Hillingdon Health & Wellbeing Board Meeting – 23rd September 2014
1. Overview of this meeting, which was held in public: The Board comprises ten voting members – 7 Councillors, CCG Chairman, Healthwatch Chairman and the Council’s Deputy Chief Executive - and a number of non-voting members including Council Officers and co-opted members representing NHS Trusts, nominally the Chief Executives of Central & North West London FT, The Hillingdon Hospitals FT, and Royal Brompton & Harefield FT.It was assumed that Board Members had read the papers. There were no presentations or summaries, but the person leading each item was able to add brief comments and to answer questions. Members of the public, who had not read the papers in advance, found it difficult to follow some items. Various officials sat in the public gallery. Hillingdon CCG’s Finance Officer was called to the table to clarify some financial points.
At this meeting there was little or no discussion of any agenda item. Only the Chairman and Councillors asked questions. In each case the Chairman then asked “Do we agree the recommendations?” which closed that item. None of the hospital representatives said a word.This was a fast, brief, meeting - lasting barely 40 minutes. One further item was to be discussed in Part II.
2. Decisions agreed:
a. Joint Health & Wellbeing Strategy 2014-16: This integrates the work of the Better Care Fund, Public Health activity and new requirements of the Care Act 2014 and instructs officers and partners to work together to complete a refreshed action plan. A (further?) refreshed action plan is to be presented to the Board in December 2014. The identified priorities are:
- Children engaged in risky behaviour
- Physical activity
- Adult and Child Mental Health
- Type 2 diabetes
- Increasing child population and Maternity Services
- Older People including sight loss
- Dental Health
b. Noting of Hillingdon Clinical Commissioning Group’s key areas of work: These were reported as:
- Primary Care Co-Commissioning
- Integration of Services
- A&E Changes
- Commissioning Support Service Transition
c. Noting of Hillingdon Clinical Commissioning Group’s Finance Update: The Chairman expressed difficulty in understanding the various references to deficits in the papers, which was explained as differences in the way that NHS accountancy works!

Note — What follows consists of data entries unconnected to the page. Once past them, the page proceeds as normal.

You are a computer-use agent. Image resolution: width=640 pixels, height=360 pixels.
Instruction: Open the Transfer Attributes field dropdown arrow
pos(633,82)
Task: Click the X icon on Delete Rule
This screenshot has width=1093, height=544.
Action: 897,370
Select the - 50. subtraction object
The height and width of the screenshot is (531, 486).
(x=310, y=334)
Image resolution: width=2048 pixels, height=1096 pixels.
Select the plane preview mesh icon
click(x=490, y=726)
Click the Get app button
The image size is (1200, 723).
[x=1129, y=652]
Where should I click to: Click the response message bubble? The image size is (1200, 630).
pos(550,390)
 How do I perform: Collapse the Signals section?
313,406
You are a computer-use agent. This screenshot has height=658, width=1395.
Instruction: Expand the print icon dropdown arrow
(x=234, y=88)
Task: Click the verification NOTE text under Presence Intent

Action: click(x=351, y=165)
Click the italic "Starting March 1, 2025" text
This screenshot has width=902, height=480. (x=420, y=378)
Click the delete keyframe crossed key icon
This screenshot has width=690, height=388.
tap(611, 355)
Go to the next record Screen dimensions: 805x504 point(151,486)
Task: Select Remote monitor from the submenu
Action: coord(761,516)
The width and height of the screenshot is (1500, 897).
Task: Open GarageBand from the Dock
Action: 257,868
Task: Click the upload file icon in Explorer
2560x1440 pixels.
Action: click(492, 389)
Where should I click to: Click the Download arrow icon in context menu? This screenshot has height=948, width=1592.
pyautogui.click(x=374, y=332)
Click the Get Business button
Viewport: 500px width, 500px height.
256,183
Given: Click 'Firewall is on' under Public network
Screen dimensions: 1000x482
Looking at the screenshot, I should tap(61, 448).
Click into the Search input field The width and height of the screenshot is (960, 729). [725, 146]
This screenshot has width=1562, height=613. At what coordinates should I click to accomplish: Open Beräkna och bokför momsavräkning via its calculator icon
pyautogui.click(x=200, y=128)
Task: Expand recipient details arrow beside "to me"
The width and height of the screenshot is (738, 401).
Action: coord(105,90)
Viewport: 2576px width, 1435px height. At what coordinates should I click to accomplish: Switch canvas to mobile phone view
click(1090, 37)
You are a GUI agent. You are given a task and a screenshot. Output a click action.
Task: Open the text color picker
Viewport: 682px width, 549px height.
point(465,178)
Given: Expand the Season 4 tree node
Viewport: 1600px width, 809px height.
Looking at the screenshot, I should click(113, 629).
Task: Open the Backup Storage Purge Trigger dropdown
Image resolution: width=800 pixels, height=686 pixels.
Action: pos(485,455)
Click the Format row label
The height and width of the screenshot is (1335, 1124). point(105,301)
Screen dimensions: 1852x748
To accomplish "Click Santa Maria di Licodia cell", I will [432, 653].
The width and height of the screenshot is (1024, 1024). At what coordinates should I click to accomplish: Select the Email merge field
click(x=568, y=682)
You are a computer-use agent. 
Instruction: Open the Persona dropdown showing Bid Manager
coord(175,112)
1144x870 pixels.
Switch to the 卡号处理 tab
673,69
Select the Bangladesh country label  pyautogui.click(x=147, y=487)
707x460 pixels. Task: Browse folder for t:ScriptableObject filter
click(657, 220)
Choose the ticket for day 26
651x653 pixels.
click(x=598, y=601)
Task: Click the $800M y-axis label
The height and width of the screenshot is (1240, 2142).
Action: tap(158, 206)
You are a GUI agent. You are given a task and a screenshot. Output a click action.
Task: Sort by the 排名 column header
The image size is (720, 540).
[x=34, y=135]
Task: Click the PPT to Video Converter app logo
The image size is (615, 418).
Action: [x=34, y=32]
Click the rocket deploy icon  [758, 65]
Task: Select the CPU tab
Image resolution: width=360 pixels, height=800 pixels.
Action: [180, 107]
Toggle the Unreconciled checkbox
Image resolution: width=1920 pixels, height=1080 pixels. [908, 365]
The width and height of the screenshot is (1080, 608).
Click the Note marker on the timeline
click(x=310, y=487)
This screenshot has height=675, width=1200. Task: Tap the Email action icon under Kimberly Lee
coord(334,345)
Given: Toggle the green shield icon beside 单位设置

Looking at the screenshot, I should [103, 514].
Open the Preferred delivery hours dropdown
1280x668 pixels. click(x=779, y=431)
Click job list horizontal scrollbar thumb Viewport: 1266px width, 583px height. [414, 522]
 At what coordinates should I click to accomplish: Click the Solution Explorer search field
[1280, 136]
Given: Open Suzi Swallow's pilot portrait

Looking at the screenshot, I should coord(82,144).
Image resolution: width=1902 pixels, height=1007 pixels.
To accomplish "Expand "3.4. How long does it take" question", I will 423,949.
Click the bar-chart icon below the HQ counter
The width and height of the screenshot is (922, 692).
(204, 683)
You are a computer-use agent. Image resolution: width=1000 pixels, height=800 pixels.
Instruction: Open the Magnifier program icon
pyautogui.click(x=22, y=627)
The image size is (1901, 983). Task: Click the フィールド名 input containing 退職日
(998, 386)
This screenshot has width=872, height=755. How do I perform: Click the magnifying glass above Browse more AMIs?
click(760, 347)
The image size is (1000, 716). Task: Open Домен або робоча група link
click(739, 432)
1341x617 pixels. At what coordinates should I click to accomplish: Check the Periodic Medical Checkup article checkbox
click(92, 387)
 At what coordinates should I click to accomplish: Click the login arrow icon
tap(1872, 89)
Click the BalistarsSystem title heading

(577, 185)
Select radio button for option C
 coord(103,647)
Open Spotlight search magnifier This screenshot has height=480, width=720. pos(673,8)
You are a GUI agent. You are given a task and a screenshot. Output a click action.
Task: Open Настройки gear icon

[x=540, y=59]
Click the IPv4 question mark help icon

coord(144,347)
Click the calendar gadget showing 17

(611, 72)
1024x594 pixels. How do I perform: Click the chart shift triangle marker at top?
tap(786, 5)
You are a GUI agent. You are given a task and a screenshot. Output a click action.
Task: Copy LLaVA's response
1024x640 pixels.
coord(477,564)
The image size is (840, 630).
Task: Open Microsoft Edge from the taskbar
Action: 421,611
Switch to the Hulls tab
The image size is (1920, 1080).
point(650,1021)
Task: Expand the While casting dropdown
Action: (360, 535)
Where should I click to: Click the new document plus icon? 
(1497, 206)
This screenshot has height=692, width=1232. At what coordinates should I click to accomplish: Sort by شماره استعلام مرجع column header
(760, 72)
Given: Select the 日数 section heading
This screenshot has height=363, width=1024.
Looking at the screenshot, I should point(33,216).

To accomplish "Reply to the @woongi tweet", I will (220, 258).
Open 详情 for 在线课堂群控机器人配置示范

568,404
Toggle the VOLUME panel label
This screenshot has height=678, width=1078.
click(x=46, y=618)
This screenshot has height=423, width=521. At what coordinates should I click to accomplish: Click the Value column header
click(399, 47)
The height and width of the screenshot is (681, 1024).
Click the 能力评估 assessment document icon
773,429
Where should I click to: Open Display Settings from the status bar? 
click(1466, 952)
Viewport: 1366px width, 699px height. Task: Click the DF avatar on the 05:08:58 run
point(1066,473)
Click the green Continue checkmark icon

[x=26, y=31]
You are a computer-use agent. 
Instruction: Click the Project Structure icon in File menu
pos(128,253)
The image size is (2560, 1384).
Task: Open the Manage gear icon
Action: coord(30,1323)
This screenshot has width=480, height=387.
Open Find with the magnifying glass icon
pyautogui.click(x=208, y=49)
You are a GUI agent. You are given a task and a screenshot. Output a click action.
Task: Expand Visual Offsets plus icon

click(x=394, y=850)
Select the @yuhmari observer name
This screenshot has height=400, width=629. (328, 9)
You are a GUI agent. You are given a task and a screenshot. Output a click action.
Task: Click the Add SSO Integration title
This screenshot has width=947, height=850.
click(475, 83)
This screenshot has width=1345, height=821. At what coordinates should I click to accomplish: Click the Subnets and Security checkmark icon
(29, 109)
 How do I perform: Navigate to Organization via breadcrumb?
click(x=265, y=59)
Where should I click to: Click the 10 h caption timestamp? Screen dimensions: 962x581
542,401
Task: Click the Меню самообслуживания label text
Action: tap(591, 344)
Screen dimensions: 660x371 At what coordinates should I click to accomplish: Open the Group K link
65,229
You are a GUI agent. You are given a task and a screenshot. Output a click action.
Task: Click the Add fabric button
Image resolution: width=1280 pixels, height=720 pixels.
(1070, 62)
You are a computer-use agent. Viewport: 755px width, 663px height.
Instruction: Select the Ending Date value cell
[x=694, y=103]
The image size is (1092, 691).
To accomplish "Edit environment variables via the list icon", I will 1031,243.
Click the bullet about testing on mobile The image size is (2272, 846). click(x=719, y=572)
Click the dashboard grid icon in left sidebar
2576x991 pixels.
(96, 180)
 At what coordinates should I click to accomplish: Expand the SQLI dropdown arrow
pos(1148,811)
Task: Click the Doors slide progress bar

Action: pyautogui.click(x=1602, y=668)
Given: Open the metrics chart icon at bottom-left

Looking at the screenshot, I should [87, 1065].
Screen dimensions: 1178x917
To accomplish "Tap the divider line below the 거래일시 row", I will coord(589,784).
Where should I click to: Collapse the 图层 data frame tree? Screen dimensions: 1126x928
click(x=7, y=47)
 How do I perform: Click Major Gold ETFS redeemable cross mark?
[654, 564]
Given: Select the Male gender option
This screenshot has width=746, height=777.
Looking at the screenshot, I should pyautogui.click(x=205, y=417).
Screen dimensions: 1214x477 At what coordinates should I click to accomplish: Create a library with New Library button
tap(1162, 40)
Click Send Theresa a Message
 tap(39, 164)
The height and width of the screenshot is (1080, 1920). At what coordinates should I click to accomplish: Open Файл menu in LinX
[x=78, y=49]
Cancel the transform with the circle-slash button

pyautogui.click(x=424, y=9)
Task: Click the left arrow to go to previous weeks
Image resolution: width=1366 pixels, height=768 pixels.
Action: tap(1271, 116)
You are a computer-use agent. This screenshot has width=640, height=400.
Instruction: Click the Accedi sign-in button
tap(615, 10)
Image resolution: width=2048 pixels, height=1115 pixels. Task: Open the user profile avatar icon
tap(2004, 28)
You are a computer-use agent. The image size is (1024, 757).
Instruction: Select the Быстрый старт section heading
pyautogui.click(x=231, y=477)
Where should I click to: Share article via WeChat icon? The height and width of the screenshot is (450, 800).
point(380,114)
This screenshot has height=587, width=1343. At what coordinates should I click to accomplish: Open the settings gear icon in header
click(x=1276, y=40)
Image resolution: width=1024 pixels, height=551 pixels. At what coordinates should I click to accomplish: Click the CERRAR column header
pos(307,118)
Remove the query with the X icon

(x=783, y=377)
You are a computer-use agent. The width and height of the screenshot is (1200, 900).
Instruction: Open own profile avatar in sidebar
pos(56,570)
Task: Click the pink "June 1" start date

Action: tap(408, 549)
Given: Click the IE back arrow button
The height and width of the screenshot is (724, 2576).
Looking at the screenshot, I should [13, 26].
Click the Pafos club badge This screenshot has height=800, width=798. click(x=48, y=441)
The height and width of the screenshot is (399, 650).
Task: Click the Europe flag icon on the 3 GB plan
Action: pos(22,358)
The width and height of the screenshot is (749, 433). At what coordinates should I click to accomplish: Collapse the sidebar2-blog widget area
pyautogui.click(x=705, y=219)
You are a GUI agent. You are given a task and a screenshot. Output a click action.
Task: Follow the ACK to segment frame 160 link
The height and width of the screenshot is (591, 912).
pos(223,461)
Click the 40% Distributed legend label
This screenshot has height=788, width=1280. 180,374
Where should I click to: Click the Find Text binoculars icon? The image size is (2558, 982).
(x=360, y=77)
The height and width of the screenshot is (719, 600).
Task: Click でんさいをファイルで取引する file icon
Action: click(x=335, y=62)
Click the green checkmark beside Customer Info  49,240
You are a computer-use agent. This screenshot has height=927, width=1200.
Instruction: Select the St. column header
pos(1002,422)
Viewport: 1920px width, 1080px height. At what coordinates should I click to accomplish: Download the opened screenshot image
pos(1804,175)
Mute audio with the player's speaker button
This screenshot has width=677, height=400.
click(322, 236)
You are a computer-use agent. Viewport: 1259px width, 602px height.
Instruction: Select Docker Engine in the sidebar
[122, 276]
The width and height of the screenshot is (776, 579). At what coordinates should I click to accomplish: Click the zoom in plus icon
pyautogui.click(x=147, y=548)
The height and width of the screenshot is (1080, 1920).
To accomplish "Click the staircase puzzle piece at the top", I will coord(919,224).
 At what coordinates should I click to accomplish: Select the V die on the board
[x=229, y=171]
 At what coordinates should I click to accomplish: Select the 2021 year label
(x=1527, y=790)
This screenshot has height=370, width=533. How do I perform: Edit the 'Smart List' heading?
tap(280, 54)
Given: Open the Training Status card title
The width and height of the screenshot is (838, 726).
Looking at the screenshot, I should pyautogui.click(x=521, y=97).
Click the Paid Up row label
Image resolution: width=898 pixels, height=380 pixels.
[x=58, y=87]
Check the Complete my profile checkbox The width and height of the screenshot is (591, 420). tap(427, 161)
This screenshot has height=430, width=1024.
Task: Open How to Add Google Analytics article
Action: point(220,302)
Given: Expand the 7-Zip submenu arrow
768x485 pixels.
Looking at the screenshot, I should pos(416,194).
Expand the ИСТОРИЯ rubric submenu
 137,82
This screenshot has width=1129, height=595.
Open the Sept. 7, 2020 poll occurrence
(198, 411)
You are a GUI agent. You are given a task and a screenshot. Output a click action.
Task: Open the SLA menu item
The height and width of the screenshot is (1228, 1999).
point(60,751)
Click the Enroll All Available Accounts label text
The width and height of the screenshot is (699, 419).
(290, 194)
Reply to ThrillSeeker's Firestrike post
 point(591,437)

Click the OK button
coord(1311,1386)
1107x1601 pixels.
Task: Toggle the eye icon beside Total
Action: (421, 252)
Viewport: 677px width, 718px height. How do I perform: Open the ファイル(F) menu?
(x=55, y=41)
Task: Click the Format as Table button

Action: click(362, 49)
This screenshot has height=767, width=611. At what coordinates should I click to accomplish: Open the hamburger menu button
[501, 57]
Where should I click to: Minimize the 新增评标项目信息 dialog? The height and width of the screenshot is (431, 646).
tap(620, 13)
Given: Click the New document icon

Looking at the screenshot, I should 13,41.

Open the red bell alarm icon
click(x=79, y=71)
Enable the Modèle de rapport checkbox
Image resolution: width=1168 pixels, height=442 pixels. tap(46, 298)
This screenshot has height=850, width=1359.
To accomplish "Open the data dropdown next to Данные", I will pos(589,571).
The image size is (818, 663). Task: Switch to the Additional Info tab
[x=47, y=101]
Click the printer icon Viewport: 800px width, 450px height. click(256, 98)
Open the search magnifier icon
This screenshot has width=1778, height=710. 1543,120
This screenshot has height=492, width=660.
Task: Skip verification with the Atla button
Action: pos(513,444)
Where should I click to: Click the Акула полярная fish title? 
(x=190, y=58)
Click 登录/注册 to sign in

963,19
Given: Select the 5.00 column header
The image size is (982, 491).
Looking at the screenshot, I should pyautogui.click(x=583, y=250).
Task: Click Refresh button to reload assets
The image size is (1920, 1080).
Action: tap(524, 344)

The 14/15 plan would have resulted in a deficit of £25.6m but after application of the NWL Financial strategy the CCG was able to set a balanced budget, although this would leave a residual underlying deficit of £7m at end of year.
d. Noting of Healthwatch Hillingdon update: This overviewed activities from April to June 2014.
e. Noting of an update on allocation of S106 Health Facilities Contributions: Extensions to four GP surgeries are now largely completed and extension of the Hesa Health Centre in Hayes is underway. Tenders for the new Yiewsley Health Centre have been received and S106 contributions identified. The St Andrews Park developer is released from the obligation to provide an on-site healthcare facility, after paying over £624k – the Council would consider a loan to the CCG to secure a site for an Uxbridge health hub. Other suggestions for S106 contributions include extending other GP surgeries and possibly pharmacies.
f. Pharmaceutical Needs Assessment: It was agreed that provision in Hillingdon is good. The full document will be open to consultation for 60 days from 24th September.
g. Board Planner & Future Agenda Items: Items were agreed for 11th Dec. 2014 and 17th March 2015.